*Your assignment:* Go through the lines below and count those that contain "field"; the number is all that should be returned.

------------------------------------------------------------

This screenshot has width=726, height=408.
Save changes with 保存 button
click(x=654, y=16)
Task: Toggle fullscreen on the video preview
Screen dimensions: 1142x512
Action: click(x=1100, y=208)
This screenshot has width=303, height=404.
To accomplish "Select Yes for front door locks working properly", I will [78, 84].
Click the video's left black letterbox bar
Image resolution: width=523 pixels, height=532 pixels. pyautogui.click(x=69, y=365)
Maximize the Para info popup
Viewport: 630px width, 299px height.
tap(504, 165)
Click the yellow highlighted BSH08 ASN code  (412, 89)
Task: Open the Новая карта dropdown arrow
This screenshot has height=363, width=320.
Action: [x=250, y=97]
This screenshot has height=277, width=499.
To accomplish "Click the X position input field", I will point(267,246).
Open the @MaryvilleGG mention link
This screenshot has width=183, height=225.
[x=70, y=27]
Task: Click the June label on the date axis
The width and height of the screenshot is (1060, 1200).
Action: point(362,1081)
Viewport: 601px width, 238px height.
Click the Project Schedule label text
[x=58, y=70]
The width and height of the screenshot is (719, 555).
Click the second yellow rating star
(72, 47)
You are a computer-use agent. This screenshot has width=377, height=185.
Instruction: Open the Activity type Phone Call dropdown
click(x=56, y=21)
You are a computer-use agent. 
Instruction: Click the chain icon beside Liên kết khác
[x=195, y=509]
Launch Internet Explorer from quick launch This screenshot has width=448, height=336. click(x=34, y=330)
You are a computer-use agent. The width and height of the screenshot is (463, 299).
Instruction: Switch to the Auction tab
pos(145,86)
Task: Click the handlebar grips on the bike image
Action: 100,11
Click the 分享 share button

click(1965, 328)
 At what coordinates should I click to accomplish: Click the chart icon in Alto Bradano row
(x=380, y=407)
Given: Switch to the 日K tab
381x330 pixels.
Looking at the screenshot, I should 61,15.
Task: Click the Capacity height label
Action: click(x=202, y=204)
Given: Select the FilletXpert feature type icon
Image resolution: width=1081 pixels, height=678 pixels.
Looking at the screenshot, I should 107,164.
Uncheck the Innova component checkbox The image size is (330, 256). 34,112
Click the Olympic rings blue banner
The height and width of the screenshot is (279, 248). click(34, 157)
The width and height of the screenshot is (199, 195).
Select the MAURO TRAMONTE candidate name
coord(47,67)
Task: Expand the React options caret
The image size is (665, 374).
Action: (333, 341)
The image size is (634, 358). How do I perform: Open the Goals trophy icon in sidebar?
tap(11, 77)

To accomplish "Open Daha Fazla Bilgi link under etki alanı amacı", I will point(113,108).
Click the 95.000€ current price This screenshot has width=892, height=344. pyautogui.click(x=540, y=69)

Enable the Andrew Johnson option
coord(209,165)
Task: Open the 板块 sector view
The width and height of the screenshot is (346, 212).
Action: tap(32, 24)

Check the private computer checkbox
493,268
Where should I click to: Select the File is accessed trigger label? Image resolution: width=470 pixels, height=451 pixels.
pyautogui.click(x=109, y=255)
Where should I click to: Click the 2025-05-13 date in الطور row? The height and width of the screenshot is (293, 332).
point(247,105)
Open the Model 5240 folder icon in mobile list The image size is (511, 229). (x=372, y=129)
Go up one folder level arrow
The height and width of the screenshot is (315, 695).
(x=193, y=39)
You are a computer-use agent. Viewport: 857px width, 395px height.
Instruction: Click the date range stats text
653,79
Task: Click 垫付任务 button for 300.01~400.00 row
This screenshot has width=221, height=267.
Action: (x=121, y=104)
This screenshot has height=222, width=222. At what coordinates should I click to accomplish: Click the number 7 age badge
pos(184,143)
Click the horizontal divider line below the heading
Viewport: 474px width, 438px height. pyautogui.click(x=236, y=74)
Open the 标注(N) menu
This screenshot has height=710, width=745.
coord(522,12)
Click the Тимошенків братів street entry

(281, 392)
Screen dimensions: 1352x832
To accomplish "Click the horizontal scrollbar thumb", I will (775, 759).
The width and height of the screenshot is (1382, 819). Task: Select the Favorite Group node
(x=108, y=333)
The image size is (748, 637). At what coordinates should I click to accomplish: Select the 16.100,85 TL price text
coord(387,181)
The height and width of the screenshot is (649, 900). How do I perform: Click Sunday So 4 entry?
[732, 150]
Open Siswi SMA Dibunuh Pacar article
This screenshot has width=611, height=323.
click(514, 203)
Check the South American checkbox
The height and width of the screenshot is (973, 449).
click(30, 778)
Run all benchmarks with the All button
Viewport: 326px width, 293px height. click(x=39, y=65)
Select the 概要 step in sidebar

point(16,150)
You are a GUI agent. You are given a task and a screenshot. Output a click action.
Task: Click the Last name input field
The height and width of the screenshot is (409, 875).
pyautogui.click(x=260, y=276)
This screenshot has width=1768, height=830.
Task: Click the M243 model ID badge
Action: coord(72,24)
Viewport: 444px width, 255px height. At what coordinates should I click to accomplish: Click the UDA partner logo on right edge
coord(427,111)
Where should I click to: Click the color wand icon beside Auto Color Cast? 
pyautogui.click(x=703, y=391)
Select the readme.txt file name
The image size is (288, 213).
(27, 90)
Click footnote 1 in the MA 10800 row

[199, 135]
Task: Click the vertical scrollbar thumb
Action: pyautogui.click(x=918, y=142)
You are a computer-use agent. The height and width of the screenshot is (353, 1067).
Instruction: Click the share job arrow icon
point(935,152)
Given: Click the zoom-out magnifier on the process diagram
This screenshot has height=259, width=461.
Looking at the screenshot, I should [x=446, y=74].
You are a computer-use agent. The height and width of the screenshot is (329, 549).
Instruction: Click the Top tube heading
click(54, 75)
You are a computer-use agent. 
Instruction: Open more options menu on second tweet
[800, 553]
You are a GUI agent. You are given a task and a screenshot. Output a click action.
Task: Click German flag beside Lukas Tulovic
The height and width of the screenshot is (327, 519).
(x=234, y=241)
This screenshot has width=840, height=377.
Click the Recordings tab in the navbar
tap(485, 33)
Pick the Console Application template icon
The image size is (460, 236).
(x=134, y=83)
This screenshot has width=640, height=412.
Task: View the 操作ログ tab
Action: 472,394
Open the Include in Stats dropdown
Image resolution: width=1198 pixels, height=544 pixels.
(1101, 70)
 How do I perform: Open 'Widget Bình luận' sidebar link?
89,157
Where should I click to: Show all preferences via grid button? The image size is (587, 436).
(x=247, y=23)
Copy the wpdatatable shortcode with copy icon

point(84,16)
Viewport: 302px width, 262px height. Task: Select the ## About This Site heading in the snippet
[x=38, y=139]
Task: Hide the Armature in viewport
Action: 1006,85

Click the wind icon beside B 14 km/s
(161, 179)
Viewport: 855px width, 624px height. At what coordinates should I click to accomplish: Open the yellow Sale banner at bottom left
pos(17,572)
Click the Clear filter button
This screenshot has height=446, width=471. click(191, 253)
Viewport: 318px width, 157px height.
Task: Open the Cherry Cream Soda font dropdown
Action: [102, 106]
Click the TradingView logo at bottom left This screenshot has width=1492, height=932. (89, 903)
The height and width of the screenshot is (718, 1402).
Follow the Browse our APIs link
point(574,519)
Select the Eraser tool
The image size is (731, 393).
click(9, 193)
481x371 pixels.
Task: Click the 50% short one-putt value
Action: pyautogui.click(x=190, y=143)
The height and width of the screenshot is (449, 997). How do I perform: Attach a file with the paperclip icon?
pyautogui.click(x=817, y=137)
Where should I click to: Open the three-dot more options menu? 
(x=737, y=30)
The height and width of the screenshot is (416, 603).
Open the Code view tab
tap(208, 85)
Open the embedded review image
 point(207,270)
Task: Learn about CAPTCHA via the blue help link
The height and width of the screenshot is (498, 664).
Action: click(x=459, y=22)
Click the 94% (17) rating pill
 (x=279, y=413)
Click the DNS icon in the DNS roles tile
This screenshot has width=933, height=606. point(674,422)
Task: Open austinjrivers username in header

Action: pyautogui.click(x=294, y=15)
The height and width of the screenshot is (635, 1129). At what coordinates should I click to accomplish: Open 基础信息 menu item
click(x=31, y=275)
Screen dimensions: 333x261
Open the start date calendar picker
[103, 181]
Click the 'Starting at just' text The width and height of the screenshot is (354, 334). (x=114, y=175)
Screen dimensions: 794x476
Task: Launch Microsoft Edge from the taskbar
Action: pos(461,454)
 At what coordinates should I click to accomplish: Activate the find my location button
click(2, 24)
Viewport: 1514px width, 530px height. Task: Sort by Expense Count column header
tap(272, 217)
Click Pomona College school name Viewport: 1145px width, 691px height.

------------------------------------------------------------

*Completed task:* 2